● **What to work on**
1 - Answer these questions from the vector solution, one answer per line:
(a) What value does the vector problem give as choice C?
(b) Which pair of vectors does the vector solution first show to be orthogonal?
(c) What is the heading of step 1?
2 - List every answer choice offered in the vector solution, with its letter.
3 - Write the next part of the vector solution, picking up after its last sentence.

● **Given passage**
▼▼▼
Question

If $$ \overrightarrow a,\overrightarrow b,\overrightarrow c $$ are three non-coplanar vectors such that
$$ \vec a\times\vec b=\vec c,\vec b\times\vec c=\vec a,\vec c\times\vec a=\vec b, $$ then the value of
$$ \vert\vec a\vert+\vert\vec b\vert+\vert\vec c\vert $$ is
A
$$ 1/3 $$
B
1
C
3
D
6

Answer

**step1 Establish Mutual Orthogonality of the Vectors**

We are given three vector equations involving cross products. The cross product of two vectors is a vector perpendicular to both original vectors. We will use the dot product to show that each pair of vectors is orthogonal.

From the first given equation, $$ \vec a\times\vec b=\vec c $$. Taking the dot product of both sides with $$ \vec a $$:

$$\vec a \cdot (\vec a\times\vec b) = \vec a \cdot \vec c$$

Since $$ \vec a\times\vec b $$ is perpendicular to $$ \vec a $$, their dot product is zero. Thus:

$$0 = \vec a \cdot \vec c$$

This implies that $$ \vec a $$ and $$ \vec c $$ are orthogonal.

Similarly, taking the dot product of $$ \vec a\times\vec b=\vec c $$ with $$ \vec b $$:

$$\vec b \cdot (\vec a\times\vec b) = \vec b \cdot \vec c$$

Since $$ \vec a\times\vec b $$ is perpendicular to $$ \vec b $$, their dot product is zero. Thus:

$$0 = \vec b \cdot \vec c$$

This implies that $$ \vec b $$ and $$ \vec c $$ are orthogonal.
▲▲▲
● **Data segment**
▼▼▼
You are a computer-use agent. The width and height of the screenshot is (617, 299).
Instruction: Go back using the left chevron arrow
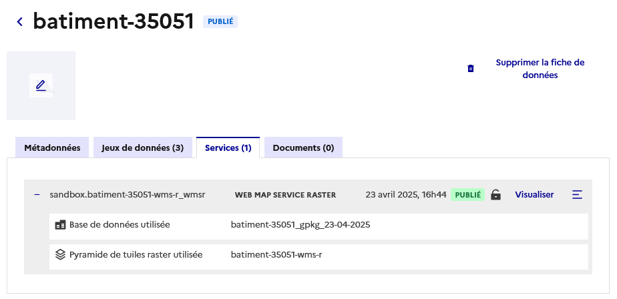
▲▲▲
● **Solved problems**
1 -
(a) 3
(b) Vectors a and c
(c) Establish Mutual Orthogonality of the Vectors

2 -
A: 1/3
B: 1
C: 3
D: 6

3 -
From the second given equation, $$ \vec b\times\vec c=\vec a $$. Taking the dot product of both sides with $$ \vec b $$:

$$\vec b \cdot (\vec b\times\vec c) = \vec b \cdot \vec a$$

Since $$ \vec b\times\vec c $$ is perpendicular to $$ \vec b $$, their dot product is zero. Thus:

$$0 = \vec b \cdot \vec a$$

This implies that $$ \vec b $$ and $$ \vec a $$ are orthogonal. (This confirms our previous findings that all pairs are orthogonal).

Therefore, the vectors $$ \vec a, \vec b, \vec c $$ are mutually orthogonal. This means the angle between any pair of these vectors is $$ 90^\circ $$.

**step2 Relate Magnitudes using Cross Product Properties**

The magnitude of the cross product of two vectors is given by $$ \vert \vec u \times \vec v \vert = \vert \vec u \vert \vert \vec v \vert \sin \theta $$, where $$ \theta $$ is the angle between them. Since we established that the vectors are mutually orthogonal, $$ \theta = 90^\circ $$, and $$ \sin 90^\circ = 1 $$. Thus, for our vectors, $$ \vert \vec u \times \vec v \vert = \vert \vec u \vert \vert \vec v \vert $$.

Apply this property to each given equation:

From $$ \vec a\times\vec b=\vec c $$:

$$\vert \vec a\times\vec b \vert = \vert \vec c \vert$$

$$\vert \vec a \vert \vert \vec b \vert = \vert \vec c \vert \quad (Equation 1)$$

From $$ \vec b\times\vec c=\vec a $$:

$$\vert \vec b\times\vec c \vert = \vert \vec a \vert$$

$$\vert \vec b \vert \vert \vec c \vert = \vert \vec a \vert \quad (Equation 2)$$

From $$ \vec c\times\vec a=\vec b $$:

$$\vert \vec c\times\vec a \vert = \vert \vec b \vert$$

$$\vert \vec c \vert \vert \vec a \vert = \vert \vec b \vert \quad (Equation 3)$$

**step3 Solve the System of Equations for Magnitudes**

Let $$ x = \vert \vec a \vert $$, $$ y = \vert \vec b \vert $$, and $$ z = \vert \vec c \vert $$. The equations from Step 2 become:

$$xy = z \quad (Eq. 1')$$

$$yz = x \quad (Eq. 2')$$

$$zx = y \quad (Eq. 3')$$

Since the vectors are non-coplanar, they must be non-zero, meaning their magnitudes are non-zero ($$ x, y, z \neq 0 $$).

Substitute $$ z $$ from (Eq. 1') into (Eq. 2'):

$$y(xy) = x$$

$$xy^2 = x$$

Since $$ x \neq 0 $$, we can divide by $$ x $$:

$$y^2 = 1$$

Since magnitudes are non-negative, $$ y = 1 $$. So, $$ \vert \vec b \vert = 1 $$.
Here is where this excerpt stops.